With Moment to Monent, Hargrove's new album, though, they have ended up on one of the most high-profile jazz releases of the year, a landmark that critics have placed in a league with jazz classics like first-of-the-genre Bird With Strings or orchestral ballad albums by Clifford Brown and Chet Baker. It's an album, says Ray, that marks a return in mainstream jazz to standard repertoire and to a style of playing more concerned with melody and crisp, soulful phrasing than with experiments in form or harmony.

"There's been a trend in the last five years to come back to standard tunes," he says. "This is, I think, a continuation of that. A lot of the tunes are old tunes--'You Go to My Head' and stuff like that. That was nice to hear--that these players can do a lot of things outside [of traditional jazz harmony], but they still seem to end up coming back to nice tunes."
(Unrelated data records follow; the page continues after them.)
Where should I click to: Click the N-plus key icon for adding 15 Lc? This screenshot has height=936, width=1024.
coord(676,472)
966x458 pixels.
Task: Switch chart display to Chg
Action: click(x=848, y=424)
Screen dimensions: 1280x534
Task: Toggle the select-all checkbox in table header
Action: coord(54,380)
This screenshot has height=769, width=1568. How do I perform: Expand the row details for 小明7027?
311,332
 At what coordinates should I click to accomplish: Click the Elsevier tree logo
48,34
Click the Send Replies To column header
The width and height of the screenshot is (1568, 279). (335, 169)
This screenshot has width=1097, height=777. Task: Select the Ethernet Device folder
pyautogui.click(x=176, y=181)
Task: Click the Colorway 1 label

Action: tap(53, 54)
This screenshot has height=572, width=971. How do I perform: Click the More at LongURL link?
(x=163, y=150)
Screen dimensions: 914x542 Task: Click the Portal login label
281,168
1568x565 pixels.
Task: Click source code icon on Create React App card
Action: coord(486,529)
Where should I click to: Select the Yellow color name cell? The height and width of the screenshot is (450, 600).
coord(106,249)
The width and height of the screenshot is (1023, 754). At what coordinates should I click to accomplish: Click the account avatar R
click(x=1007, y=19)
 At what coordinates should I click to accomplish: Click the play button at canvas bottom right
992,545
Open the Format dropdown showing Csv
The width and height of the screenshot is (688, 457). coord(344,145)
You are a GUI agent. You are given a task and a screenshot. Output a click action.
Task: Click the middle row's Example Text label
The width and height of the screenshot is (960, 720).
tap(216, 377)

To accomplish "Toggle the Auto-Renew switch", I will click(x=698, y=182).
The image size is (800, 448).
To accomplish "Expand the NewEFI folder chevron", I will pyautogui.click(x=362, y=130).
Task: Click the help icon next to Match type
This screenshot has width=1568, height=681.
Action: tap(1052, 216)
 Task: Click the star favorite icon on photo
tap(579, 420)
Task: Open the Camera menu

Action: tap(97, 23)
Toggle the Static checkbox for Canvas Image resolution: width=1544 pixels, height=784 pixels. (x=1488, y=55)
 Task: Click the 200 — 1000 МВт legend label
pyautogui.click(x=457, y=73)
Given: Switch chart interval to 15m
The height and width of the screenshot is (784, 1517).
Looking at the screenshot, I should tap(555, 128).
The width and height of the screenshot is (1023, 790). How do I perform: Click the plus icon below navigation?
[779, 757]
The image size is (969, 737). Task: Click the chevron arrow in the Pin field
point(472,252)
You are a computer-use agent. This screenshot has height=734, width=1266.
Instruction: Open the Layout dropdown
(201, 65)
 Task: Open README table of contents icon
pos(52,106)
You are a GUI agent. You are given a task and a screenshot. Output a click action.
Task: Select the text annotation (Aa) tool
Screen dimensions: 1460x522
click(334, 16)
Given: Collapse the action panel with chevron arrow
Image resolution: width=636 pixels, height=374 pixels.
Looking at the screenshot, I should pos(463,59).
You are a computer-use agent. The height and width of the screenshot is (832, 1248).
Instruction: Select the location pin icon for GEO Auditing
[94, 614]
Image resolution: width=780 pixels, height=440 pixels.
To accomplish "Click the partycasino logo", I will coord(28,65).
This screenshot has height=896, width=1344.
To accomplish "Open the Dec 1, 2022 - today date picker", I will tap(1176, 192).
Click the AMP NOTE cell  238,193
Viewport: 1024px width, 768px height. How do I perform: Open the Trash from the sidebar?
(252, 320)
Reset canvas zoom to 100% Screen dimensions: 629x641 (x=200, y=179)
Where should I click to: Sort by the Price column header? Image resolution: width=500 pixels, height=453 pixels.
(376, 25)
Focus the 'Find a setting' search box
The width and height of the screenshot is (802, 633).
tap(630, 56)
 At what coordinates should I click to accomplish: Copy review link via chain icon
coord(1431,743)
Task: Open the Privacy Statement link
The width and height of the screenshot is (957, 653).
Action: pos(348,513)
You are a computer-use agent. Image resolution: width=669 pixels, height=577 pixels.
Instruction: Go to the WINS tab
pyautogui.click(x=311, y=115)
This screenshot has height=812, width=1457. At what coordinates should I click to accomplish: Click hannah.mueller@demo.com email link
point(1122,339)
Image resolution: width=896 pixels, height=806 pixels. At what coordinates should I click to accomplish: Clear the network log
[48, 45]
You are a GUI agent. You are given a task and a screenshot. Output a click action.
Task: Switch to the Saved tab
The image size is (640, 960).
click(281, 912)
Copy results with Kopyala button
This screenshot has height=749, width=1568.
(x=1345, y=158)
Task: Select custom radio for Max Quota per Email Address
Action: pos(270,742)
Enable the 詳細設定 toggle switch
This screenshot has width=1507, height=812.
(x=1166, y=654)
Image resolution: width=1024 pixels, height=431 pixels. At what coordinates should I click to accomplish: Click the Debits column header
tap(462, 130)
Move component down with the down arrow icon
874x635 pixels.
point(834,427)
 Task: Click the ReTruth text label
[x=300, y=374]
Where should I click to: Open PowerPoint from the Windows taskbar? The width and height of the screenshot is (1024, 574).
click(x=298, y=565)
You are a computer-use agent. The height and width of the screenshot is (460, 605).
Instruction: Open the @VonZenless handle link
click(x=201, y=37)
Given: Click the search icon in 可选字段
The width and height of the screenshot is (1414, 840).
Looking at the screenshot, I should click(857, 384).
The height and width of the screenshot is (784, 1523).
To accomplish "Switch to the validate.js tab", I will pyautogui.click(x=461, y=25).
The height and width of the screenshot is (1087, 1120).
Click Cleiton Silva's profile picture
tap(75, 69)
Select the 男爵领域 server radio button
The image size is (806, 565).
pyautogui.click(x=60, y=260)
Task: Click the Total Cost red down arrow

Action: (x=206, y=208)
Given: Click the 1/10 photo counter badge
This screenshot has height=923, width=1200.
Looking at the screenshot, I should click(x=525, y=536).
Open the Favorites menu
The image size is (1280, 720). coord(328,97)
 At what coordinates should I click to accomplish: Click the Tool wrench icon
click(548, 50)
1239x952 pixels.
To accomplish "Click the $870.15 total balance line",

THOUGH RAY HAS performed, composed and arranged jazz for more than 30 years (as soloist for the Stan Kenton Orchestra, arranger for the Count Basie Orchestra and leader of his own group, the Great Big Band), it was Sue's connection with the Monterey Jazz Festival that first interested Hargrove's agent and manager in working with a Monterey Bay-based orchestra on a jazz-with-strings album. Sue had formed the Monterey Jazz Festival Chamber Orchestra for a 1994 festival performance with pianist Billy Childs, reconvening the performing group for a set at last year's festival with trumpeter Terrence Blanchard.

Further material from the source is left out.